Question

What is the greatest perfect square that is a factor of the number 244.

Answer

**step1** Understanding the Problem

The problem asks us to find the largest number that is both a factor of 244 and a perfect square. A factor is a number that divides another number evenly. A perfect square is a number that can be obtained by multiplying an integer by itself (for example, 1, 4, 9, 16, etc., are perfect squares because 1x1=1, 2x2=4, 3x3=9, 4x4=16).

**step2** Finding the Factors of 244

We need to list all the numbers that divide 244 evenly.
We start by trying small whole numbers:
$$1 \times 244 = 244$$
$$2 \times 122 = 244$$
$$4 \times 61 = 244$$
We can stop here because 61 is a prime number (it only has factors of 1 and itself), and we have already checked all smaller potential factors.
The factors of 244 are 1, 2, 4, 61, 122, and 244.
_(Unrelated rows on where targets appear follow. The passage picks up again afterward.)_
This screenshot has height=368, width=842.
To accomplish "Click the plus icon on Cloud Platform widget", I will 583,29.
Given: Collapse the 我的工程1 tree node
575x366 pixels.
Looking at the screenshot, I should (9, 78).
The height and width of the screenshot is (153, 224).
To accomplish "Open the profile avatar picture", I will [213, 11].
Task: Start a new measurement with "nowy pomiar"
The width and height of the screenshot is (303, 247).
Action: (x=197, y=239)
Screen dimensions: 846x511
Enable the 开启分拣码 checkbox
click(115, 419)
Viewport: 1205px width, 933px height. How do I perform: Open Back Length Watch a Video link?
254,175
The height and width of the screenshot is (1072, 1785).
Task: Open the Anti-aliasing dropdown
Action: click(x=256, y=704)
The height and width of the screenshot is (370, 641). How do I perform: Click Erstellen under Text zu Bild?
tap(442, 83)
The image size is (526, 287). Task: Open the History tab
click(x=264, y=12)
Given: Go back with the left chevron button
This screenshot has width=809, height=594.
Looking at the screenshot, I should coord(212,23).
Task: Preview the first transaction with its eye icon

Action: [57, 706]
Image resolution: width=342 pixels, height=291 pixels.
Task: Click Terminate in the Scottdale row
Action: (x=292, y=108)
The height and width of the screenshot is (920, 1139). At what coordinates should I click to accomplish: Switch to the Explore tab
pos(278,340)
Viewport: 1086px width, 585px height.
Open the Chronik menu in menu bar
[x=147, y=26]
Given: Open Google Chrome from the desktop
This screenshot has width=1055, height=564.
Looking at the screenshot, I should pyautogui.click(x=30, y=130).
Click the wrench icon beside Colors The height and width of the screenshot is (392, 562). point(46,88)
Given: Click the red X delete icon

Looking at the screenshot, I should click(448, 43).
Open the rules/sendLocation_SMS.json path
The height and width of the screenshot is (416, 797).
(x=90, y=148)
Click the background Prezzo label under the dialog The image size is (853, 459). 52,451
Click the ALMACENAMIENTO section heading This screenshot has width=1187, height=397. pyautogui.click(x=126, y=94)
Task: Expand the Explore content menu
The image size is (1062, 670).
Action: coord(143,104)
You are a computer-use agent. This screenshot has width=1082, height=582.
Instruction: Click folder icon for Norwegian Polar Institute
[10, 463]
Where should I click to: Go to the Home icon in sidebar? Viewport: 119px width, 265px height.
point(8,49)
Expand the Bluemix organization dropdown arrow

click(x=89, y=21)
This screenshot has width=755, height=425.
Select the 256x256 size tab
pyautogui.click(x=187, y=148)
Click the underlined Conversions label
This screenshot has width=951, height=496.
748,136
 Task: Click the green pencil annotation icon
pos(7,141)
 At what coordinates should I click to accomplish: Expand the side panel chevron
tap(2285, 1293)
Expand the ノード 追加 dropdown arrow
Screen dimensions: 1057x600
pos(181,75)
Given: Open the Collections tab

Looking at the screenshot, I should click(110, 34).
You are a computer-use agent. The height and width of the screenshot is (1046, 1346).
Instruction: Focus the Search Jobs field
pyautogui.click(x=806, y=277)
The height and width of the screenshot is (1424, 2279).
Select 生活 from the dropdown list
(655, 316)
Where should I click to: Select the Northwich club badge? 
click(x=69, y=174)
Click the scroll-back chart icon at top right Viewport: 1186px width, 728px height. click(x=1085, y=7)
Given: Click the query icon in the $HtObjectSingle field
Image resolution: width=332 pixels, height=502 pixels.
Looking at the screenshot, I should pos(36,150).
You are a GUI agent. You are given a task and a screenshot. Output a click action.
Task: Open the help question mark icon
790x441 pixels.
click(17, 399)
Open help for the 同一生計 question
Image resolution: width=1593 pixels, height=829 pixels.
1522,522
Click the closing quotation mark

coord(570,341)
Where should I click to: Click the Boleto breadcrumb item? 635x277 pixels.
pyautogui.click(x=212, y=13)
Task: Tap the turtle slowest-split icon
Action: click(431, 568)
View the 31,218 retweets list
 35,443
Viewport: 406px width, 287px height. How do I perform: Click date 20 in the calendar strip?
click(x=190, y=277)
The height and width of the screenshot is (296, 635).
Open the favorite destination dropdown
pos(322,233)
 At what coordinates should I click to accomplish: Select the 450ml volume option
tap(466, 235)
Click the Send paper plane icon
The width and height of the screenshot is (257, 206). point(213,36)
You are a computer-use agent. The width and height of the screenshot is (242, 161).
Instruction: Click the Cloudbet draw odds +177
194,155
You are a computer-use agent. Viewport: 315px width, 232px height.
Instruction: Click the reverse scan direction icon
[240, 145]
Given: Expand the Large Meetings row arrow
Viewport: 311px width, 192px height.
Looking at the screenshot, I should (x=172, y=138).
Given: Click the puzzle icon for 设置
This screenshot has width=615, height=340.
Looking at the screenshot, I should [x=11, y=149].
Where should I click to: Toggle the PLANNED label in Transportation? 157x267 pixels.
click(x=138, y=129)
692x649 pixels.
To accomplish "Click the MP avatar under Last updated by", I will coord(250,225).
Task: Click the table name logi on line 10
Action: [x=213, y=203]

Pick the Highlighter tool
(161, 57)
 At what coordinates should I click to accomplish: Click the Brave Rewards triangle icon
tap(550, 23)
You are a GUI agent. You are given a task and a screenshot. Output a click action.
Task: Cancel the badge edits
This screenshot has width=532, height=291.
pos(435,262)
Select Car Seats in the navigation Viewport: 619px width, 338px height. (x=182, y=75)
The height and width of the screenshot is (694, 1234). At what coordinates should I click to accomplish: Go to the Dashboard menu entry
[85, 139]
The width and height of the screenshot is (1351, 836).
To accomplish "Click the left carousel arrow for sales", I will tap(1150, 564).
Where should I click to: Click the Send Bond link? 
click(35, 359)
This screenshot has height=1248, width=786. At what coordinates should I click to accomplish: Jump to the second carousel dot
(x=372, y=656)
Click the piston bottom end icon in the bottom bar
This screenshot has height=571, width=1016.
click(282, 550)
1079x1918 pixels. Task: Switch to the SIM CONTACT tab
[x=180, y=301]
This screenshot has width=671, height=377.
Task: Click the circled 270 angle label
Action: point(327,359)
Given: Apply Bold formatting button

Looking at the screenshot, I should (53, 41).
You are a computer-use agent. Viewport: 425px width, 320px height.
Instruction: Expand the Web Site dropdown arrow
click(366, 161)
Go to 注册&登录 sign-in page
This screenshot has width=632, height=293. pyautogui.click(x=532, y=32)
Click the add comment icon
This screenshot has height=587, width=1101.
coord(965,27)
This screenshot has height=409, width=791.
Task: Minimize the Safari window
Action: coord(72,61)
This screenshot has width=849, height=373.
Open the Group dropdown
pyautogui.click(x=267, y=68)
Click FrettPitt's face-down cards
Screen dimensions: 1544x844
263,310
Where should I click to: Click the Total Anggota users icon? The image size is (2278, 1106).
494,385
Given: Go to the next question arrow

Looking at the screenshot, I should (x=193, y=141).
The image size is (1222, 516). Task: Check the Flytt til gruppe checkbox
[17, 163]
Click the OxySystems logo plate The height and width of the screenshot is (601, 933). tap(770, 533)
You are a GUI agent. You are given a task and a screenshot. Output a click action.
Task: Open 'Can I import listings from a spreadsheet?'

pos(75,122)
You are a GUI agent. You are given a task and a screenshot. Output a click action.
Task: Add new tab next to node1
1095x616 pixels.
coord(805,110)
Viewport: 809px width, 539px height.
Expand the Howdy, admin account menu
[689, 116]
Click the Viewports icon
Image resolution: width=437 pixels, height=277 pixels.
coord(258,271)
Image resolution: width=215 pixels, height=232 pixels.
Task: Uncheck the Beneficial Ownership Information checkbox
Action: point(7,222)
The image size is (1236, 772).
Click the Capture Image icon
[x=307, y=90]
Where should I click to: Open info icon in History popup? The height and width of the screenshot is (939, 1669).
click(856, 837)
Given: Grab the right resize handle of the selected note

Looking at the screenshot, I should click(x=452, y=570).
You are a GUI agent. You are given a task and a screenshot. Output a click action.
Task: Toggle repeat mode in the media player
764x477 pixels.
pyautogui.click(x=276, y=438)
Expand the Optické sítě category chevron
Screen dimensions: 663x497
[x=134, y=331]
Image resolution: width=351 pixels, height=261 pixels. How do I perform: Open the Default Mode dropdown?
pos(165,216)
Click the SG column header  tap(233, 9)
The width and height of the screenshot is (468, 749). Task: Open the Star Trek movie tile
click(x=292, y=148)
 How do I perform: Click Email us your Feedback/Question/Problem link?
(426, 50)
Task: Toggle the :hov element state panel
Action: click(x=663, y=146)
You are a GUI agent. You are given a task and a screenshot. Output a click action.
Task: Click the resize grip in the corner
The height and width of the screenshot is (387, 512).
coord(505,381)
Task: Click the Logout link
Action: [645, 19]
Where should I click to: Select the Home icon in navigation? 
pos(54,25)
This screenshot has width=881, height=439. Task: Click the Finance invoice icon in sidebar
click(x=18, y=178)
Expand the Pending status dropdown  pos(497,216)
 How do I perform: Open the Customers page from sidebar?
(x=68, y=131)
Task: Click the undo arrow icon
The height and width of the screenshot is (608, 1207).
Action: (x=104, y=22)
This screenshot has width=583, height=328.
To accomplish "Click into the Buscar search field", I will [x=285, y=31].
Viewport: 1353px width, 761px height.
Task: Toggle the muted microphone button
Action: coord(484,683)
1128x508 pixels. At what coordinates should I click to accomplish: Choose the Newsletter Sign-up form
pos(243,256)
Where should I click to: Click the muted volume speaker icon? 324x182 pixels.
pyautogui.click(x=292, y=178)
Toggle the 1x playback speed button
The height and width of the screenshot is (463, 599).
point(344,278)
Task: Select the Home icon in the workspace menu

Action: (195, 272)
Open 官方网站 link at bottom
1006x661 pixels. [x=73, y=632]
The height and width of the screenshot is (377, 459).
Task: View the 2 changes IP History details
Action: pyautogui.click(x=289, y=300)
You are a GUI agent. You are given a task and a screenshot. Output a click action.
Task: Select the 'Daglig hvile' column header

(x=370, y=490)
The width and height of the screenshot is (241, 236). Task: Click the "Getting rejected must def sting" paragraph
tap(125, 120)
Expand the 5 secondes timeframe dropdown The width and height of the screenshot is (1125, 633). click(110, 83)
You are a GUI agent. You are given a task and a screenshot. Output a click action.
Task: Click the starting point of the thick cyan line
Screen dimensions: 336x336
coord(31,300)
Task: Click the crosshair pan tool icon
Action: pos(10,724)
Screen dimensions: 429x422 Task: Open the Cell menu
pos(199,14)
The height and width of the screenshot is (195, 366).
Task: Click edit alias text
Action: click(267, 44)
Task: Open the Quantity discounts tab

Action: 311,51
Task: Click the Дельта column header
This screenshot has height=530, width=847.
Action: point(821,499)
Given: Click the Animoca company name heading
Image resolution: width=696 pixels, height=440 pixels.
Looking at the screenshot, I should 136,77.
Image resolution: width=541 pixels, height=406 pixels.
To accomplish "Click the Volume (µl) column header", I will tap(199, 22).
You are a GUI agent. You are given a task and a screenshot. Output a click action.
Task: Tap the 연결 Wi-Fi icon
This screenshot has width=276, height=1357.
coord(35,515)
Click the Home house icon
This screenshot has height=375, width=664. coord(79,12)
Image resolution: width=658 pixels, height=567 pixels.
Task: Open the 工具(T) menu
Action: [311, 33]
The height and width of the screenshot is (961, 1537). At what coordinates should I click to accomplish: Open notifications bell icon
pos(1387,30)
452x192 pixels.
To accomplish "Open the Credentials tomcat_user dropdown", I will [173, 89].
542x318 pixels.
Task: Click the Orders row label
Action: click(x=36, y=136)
**step3** Identifying Perfect Squares Among the Factors

Now, we check each factor to see if it is a perfect square:
- Is 1 a perfect square? Yes, because $$1 \times 1 = 1$$.
- Is 2 a perfect square? No, because there is no whole number that multiplies by itself to make 2. ($$1 \times 1 = 1$$, $$2 \times 2 = 4$$).
- Is 4 a perfect square? Yes, because $$2 \times 2 = 4$$.
- Is 61 a perfect square? No, because $$7 \times 7 = 49$$ and $$8 \times 8 = 64$$.
- Is 122 a perfect square? No, because $$11 \times 11 = 121$$ and $$12 \times 12 = 144$$.
- Is 244 a perfect square? No, because $$15 \times 15 = 225$$ and $$16 \times 16 = 256$$.
So, the perfect square factors of 244 are 1 and 4.

**step4** Finding the Greatest Perfect Square Factor

From the perfect square factors we found (1 and 4), we need to select the greatest one.
Comparing 1 and 4, the number 4 is greater than 1.
Therefore, the greatest perfect square that is a factor of 244 is 4.